Narrative Matters 2012 — Panel Possibilities
See my separate new thread re the overall thinking for NM2012 in Paris: next May-time http://edtechandtesol.info/phd/?p=2638
The purpose of this new thread is to focus on the second area (in that overall thinking), that of a Panel offered by the LTE reseachers and their associates. This is where my thinking had reached previously:
My thinking so far – but not as yet checked out thoroughly against the information about the conference themes and Panel possibilities – is concerned with what might be termed subversive storylines, i.e. the storylines that our research participants (including ourselves) tell which challenge existing, dominant storylines re gender, nation, ethnicity, etc. Vague, I know, but an idea is germinating …
So, some new thinking:
- Eljee suggests that, from the six suggested bullet points in Call for Papers, the second one seems like the best “fit”, i.e. “How can narrative research have a greater impact on the lives of real persons and institutions? How can narrative theory and practice better inform one another?” She wonders if the pragmatic tone signalled by the “how” could allow for the area of subversion to open up for us …
- Conference organiser Brian Schiff notes that “A panel will include the title and abstract for the panel itself and the title/abstract/info on each of the papers. Abstracts are limited to 300 words. I would think of addressing one of the conference themes. Does that help? We are still getting the submission tool up and running. It should be more clear once this is in place.”
- So, although there may be room for some creativity within the Panel genre, the line seems to be that of a set of papers all relating directl;y to the Panel theme. But, we are potentially many – current students (Eljee, Lou, Tanya, Magdalena? Achilleas? Magda?), former students (Viv, Mariam), research associates (Leah?, Hiromi?, Clare Lennie?), and potentially a wider circle also (e.g. Stephen for the transgender project mentioned elsewhere) – so, I suggest that we use comments on this posting to explore who might want to be involved in the Panel as performers as it were …
- What do I mean by subversive storylines? I am thinking that at any point in time each of us has available to us a set of storylines, narrative schemata for understandng our experience and projecting into the future, and that, for a variety of reasons, the set of possible storylines available to us may change, and new storylines may emerge which challenge something about the previous storyline status quo. Thus, the emergent storylines may subvert the prevoous possibilities. A key word here is ’emergent’ since this helps me to keep as distinct subervisve storlines from more politically-driven counter-narratives for example (but the distinction is blurred in my thinking still).

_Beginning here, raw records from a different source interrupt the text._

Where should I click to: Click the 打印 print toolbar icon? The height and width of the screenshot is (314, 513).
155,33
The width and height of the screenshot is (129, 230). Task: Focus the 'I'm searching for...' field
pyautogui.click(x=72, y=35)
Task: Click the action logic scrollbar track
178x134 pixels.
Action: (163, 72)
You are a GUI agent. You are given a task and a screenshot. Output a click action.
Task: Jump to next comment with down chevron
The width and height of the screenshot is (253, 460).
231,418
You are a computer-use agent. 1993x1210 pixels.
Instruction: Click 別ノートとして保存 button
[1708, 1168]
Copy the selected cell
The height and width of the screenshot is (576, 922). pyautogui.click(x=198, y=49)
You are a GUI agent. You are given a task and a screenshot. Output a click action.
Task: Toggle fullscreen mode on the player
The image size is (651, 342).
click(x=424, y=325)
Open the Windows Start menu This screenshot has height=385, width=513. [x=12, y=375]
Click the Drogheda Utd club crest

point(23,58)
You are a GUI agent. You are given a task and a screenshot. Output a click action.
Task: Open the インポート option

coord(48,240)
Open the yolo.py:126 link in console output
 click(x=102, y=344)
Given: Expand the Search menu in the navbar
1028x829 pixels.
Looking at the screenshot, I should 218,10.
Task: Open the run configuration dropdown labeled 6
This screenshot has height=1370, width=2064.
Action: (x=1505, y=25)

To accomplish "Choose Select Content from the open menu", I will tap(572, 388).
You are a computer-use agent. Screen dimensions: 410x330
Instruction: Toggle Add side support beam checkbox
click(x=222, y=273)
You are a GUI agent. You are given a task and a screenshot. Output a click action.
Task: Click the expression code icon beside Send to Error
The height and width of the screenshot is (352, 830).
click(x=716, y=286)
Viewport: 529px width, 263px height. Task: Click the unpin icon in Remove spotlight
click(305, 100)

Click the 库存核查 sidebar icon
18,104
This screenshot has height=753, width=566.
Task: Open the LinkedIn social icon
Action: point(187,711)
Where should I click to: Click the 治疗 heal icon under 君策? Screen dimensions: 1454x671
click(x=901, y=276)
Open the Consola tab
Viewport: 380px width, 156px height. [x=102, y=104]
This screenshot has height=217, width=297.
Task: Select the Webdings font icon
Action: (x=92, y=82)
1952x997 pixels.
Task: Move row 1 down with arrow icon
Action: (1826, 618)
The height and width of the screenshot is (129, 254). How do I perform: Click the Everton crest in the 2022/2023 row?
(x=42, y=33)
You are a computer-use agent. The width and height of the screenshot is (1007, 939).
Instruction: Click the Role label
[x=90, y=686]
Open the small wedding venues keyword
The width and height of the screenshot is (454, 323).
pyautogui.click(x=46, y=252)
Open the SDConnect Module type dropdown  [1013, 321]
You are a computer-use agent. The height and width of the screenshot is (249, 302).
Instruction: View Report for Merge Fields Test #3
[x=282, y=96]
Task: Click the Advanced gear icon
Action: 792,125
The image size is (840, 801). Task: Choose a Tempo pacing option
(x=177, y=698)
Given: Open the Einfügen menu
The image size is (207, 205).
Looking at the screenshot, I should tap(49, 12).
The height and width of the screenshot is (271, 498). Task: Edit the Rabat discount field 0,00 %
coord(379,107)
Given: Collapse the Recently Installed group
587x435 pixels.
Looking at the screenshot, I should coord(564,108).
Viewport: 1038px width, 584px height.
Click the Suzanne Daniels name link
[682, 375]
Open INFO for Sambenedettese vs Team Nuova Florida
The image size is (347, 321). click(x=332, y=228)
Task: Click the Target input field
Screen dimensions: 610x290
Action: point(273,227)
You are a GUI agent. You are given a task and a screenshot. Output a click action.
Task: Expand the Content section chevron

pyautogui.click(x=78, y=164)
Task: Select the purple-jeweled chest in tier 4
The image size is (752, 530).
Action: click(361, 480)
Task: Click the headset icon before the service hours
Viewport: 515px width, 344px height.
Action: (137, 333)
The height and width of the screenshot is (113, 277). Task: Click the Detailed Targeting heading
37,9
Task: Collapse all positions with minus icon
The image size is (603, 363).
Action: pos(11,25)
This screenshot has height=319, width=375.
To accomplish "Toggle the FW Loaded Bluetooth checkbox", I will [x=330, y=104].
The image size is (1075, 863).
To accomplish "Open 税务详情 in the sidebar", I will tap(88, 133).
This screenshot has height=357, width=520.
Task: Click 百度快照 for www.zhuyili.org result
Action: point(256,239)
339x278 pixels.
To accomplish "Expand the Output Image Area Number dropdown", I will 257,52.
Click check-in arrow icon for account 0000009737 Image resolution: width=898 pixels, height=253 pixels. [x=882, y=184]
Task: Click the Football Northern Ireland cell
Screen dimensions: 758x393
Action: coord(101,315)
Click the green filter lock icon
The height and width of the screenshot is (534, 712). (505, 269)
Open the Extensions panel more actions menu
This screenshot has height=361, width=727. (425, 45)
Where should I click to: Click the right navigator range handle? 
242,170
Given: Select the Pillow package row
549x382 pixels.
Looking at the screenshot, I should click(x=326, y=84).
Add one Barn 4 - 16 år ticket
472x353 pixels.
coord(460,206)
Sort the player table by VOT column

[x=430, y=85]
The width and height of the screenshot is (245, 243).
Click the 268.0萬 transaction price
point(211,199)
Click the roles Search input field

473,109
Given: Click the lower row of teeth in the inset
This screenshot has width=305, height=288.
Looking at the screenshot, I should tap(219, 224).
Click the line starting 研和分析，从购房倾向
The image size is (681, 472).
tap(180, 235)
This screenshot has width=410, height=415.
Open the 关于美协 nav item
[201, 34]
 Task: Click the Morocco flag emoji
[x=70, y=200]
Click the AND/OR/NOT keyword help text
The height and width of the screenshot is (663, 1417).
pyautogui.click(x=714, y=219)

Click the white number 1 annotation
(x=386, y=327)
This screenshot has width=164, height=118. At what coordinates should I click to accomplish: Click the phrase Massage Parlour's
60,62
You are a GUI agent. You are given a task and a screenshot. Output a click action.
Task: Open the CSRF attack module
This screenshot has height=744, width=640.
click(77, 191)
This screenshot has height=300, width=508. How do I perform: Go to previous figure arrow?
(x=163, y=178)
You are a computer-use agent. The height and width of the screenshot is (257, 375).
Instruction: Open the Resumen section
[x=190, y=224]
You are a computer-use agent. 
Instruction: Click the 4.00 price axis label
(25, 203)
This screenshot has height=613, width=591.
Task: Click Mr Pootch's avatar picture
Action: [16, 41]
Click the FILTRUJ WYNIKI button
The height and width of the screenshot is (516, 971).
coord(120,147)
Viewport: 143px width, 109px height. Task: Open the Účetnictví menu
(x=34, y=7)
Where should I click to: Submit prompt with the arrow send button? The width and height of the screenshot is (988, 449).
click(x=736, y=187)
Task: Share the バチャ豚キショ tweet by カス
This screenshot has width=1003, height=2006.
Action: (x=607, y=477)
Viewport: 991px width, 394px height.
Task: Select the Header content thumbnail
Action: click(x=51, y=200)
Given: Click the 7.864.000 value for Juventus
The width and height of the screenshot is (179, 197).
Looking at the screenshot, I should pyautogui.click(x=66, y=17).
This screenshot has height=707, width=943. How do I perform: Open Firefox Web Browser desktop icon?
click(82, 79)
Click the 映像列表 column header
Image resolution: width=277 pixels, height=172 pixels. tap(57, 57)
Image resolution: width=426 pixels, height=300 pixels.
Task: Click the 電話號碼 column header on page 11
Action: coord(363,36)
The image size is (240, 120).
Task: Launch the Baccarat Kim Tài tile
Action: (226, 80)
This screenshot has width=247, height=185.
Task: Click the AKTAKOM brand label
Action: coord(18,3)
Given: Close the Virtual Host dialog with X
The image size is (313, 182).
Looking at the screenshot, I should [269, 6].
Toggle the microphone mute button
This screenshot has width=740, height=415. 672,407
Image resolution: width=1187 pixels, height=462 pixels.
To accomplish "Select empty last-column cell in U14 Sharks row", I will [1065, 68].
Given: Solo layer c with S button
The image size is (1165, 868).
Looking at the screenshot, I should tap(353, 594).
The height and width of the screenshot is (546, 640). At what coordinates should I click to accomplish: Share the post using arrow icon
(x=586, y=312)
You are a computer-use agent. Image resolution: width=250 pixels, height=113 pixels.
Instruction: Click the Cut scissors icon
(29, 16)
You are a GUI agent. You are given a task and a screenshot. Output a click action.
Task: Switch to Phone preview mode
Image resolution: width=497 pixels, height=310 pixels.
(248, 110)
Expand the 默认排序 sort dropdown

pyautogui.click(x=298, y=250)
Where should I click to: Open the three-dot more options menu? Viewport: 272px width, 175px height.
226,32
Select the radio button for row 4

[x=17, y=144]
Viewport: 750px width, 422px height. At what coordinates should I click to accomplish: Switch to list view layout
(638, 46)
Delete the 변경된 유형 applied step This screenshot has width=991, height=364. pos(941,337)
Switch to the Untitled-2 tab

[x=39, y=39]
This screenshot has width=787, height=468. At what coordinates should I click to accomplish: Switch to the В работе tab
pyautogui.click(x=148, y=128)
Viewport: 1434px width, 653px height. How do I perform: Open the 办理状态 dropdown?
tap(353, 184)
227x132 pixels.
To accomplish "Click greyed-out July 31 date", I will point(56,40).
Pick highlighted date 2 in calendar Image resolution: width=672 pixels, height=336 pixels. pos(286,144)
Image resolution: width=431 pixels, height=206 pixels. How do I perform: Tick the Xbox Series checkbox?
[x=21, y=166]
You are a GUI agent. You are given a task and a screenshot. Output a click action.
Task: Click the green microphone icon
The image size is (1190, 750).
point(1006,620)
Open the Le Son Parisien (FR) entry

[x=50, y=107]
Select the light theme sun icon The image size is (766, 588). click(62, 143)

- Let me give some concrete examples: as her professional experience developed in the worlf of TESOL, the existing professional storylines of being a NEST or a NNEST were challenged by Eljee’s emerging sense of a new kind of storyline, that of being a VEM-NEST, and as this new construct became more concrete in her thinking, it challenged/subveted the previous binarydistinction (Eljee does this work for you?).
- A second example, working with Leah on the Ladino stories of the elderly Sephardic Jews in Bulgaria, I can see now how their accounts (in whivch, for example, one of these ‘Bulgarians’ spoke Ladino as a first language (n the home and in the SEphardic community), then Turkish (for village communication more broadly), then Hebrew (as a language of instruction in the Jewish schools in operation in the 1930s,a nd only then, in 4th place maybe, Bulgarian. This storyteller’s account in some ways challenges the availabel storlines about what it might mean (in linguistic terms) to be Bulgarian. (Does this work for you Leah?)
- Tanya’s study is most obviously connected to this subversive storylines theme as she explotes how the women in her research subvert the available storylines for womern in Yemeni society (is this an ok summary Tanya?)
- Hiromi’s auto-biographical work on the ‘passive Asian language learner’ not only probematises that noton but also cteates new storylines through which EFL teachers might understand their e.g. Japanese learners …. does this work for you Hiromi?
- I could, given time, play around with my sense of the possibilities of ‘subversive storylines’ for each of the research areas you are each involved in, and as ahve been doing so, I can see potential in all of these research topics that (to a larger or lesser extent) I know about, but the Panel idea will only work if such possibilities work for each of you as well.
- So, can you have a think about your topics in this kind of way, and see whether the ‘subversive storylines’ theme does make any sense to you, and whether or not you could imagine making a contribution on this theme using one of your topis/interests as the foreground? If so, post a comment here in response to my prompt 🙂
So, that is more than enough for one posting from me. Any thoughts?